» Exercise instructions: Reproduce everything in the material below from the line containing "Click the individual" down to the line containing "coord(140,288)", with both of those lines included.

» Records for this exercise:

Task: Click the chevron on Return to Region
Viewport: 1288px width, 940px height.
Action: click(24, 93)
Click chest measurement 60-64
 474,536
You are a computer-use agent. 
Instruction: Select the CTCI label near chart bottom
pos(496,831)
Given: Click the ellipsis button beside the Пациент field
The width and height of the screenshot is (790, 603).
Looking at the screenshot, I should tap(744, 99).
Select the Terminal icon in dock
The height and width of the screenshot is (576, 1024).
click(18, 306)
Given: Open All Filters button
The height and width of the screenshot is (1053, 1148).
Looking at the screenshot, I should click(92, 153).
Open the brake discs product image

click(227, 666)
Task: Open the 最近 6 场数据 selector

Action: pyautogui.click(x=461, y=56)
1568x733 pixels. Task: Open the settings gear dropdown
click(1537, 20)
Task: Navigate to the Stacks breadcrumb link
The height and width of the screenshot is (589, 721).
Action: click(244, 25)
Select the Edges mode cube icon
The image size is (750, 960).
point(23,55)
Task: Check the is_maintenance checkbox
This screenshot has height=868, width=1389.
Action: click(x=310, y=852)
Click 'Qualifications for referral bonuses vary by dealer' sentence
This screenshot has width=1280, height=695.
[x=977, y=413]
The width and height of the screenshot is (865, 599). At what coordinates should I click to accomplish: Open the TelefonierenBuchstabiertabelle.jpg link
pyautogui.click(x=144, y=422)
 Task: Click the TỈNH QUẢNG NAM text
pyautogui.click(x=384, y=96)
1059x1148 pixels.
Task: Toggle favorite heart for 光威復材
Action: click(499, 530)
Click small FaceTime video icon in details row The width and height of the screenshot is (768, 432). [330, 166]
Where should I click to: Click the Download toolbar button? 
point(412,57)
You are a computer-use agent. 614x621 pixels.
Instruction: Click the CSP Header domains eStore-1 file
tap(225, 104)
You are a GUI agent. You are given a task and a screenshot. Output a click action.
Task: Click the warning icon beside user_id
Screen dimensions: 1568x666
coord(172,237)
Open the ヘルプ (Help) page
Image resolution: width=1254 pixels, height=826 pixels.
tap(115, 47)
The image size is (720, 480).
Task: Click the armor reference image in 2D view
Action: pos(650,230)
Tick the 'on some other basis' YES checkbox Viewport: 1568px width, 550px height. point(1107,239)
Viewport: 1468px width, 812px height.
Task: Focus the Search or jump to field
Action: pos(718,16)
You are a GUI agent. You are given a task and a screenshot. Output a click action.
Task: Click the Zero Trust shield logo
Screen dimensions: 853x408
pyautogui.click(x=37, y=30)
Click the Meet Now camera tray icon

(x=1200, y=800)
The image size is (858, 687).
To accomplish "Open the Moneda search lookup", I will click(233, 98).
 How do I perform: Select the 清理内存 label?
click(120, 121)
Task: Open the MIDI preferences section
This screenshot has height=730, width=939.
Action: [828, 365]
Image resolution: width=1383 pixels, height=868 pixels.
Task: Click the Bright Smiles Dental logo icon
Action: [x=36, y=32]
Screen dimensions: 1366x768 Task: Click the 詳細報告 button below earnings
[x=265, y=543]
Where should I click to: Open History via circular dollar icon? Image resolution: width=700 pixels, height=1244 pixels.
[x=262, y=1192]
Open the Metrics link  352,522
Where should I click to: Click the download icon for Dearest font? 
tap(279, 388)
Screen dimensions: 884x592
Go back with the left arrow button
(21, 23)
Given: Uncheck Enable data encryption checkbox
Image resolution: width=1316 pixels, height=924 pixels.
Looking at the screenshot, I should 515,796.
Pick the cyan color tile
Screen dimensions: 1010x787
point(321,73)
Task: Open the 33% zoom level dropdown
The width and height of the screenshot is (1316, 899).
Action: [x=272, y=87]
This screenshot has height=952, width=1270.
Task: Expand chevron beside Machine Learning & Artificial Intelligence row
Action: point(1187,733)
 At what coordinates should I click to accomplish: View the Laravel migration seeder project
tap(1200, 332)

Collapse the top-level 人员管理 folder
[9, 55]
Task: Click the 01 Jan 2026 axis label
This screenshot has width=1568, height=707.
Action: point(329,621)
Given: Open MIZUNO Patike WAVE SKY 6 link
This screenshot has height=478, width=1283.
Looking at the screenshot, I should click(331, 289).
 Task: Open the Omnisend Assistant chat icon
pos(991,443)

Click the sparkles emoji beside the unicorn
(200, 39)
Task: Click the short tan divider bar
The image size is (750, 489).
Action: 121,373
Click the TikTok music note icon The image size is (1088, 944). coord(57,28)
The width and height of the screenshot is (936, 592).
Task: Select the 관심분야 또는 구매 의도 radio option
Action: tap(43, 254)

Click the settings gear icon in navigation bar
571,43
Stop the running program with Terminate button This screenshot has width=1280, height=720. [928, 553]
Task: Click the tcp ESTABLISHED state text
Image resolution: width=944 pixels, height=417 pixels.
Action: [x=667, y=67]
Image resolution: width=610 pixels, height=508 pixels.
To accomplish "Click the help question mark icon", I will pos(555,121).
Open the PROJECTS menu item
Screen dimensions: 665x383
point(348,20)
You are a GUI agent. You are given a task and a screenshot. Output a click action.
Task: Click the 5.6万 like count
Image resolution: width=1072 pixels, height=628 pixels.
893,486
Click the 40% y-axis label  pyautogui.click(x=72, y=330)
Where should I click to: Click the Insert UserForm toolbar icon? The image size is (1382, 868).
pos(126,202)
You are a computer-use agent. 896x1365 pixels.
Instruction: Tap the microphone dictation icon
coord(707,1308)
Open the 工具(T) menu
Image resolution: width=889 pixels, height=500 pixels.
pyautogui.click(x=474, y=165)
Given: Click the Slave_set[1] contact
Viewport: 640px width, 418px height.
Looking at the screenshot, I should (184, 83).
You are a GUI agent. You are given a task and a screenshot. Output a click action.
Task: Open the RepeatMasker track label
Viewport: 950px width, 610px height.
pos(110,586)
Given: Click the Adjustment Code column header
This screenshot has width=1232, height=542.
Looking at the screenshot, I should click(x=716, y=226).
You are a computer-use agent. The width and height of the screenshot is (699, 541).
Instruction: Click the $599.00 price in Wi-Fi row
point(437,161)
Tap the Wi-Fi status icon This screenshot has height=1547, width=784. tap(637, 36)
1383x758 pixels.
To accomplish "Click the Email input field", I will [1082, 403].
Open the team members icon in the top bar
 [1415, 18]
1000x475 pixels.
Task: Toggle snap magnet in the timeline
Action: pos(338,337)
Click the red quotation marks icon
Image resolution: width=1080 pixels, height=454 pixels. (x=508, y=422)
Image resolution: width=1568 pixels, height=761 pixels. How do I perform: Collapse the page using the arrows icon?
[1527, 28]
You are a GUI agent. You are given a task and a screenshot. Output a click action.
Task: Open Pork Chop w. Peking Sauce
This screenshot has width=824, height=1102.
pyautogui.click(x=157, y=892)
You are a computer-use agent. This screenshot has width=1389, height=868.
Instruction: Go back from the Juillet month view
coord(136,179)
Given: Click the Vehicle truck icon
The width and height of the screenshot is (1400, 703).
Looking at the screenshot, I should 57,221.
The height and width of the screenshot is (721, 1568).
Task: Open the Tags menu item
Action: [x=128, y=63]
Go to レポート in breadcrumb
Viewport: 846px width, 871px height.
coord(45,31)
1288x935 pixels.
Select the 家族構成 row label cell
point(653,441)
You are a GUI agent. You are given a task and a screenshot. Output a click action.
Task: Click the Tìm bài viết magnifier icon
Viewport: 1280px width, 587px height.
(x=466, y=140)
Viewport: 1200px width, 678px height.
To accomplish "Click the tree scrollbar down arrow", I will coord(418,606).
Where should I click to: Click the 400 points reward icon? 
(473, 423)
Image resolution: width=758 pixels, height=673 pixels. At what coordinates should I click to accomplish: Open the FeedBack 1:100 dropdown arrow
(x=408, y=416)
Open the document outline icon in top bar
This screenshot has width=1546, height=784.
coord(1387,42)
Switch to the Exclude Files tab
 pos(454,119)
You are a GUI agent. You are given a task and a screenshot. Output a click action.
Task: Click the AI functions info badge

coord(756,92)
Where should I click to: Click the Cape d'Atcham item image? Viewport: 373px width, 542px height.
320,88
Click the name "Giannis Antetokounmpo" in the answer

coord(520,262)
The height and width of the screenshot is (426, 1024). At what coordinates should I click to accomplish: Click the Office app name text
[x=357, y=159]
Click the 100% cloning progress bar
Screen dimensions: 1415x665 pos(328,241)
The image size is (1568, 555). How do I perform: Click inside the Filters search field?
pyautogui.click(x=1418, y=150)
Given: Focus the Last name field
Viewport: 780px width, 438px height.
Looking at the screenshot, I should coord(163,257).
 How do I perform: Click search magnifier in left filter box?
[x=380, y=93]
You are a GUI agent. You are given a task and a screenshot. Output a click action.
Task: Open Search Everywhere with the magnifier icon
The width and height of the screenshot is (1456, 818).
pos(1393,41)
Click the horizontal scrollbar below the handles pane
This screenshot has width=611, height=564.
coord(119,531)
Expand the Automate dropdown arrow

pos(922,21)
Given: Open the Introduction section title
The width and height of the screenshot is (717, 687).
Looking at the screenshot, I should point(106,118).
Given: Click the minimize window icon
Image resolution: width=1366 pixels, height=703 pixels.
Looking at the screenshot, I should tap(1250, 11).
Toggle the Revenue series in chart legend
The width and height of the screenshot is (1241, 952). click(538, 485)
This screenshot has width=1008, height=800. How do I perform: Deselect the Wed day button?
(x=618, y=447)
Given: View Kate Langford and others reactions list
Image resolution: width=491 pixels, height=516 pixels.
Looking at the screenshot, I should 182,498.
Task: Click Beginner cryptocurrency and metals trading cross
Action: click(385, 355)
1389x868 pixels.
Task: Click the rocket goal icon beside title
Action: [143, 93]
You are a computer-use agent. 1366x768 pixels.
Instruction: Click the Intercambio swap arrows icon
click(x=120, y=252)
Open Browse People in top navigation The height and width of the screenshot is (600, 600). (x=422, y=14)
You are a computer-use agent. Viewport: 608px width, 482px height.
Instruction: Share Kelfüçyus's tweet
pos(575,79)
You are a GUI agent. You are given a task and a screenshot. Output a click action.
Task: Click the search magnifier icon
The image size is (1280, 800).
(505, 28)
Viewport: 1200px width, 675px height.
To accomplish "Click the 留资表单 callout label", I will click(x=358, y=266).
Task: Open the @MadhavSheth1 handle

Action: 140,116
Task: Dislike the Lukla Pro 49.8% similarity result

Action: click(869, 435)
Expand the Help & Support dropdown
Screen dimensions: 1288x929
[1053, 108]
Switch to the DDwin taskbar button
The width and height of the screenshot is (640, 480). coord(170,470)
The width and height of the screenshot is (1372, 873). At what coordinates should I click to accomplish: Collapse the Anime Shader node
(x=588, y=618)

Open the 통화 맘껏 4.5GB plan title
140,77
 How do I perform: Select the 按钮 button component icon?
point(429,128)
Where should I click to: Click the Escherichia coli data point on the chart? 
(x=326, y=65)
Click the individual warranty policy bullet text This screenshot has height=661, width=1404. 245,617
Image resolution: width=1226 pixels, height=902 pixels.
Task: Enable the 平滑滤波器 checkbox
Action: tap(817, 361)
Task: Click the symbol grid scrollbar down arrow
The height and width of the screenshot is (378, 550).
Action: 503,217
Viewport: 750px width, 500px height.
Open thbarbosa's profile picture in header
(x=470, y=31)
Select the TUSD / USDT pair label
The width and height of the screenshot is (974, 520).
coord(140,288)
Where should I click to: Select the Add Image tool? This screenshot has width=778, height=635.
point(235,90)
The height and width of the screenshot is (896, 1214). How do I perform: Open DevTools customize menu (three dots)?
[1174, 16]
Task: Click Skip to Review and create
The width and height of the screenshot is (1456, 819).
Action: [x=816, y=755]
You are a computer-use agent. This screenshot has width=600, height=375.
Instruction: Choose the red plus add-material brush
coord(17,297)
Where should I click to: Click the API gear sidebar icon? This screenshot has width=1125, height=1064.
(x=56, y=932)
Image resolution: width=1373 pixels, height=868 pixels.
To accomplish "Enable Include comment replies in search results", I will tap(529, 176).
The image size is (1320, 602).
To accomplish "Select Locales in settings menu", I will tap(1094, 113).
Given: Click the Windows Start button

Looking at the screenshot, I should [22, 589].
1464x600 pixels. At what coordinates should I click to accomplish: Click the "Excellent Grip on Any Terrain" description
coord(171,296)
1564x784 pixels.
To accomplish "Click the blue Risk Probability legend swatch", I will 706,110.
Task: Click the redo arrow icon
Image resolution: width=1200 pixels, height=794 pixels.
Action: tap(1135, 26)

» Completed exercise:
Click the individual warranty policy bullet text This screenshot has height=661, width=1404. 245,617
Image resolution: width=1226 pixels, height=902 pixels.
Task: Enable the 平滑滤波器 checkbox
Action: tap(817, 361)
Task: Click the symbol grid scrollbar down arrow
The height and width of the screenshot is (378, 550).
Action: 503,217
Viewport: 750px width, 500px height.
Open thbarbosa's profile picture in header
(x=470, y=31)
Select the TUSD / USDT pair label
The width and height of the screenshot is (974, 520).
coord(140,288)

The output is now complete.